# [Activity]
Restate word for word the lines of the data below, from the first through the one that has "You are a computer-use agent. This".

BEGIN Material provided

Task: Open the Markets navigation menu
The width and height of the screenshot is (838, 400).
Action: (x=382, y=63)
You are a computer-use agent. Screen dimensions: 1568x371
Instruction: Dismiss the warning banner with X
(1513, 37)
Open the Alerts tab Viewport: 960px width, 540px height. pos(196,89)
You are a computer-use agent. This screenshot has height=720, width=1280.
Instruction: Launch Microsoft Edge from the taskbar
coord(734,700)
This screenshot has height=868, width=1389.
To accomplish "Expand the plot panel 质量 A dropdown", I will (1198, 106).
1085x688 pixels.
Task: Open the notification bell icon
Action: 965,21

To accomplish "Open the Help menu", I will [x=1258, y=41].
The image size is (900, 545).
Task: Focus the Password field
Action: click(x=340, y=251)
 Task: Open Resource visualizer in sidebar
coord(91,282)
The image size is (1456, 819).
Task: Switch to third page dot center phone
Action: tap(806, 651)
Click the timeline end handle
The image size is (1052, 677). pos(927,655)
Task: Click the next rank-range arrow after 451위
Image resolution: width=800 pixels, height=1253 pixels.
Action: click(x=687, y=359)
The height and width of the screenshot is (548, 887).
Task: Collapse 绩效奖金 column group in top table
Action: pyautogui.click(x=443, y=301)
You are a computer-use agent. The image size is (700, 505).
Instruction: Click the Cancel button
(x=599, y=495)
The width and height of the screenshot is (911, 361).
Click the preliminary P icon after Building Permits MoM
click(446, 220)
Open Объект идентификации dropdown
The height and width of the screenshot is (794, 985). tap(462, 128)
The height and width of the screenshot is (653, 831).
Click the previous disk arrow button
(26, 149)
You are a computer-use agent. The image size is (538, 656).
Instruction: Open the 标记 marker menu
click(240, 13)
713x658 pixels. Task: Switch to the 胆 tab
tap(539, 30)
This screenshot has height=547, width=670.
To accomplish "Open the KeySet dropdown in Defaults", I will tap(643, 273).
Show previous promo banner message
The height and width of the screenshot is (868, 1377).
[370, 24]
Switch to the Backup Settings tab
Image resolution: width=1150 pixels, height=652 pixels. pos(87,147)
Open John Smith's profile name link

END Material provided

# [Written response]
Task: Open the Markets navigation menu
The width and height of the screenshot is (838, 400).
Action: (x=382, y=63)
You are a computer-use agent. Screen dimensions: 1568x371
Instruction: Dismiss the warning banner with X
(1513, 37)
Open the Alerts tab Viewport: 960px width, 540px height. pos(196,89)
You are a computer-use agent. This screenshot has height=720, width=1280.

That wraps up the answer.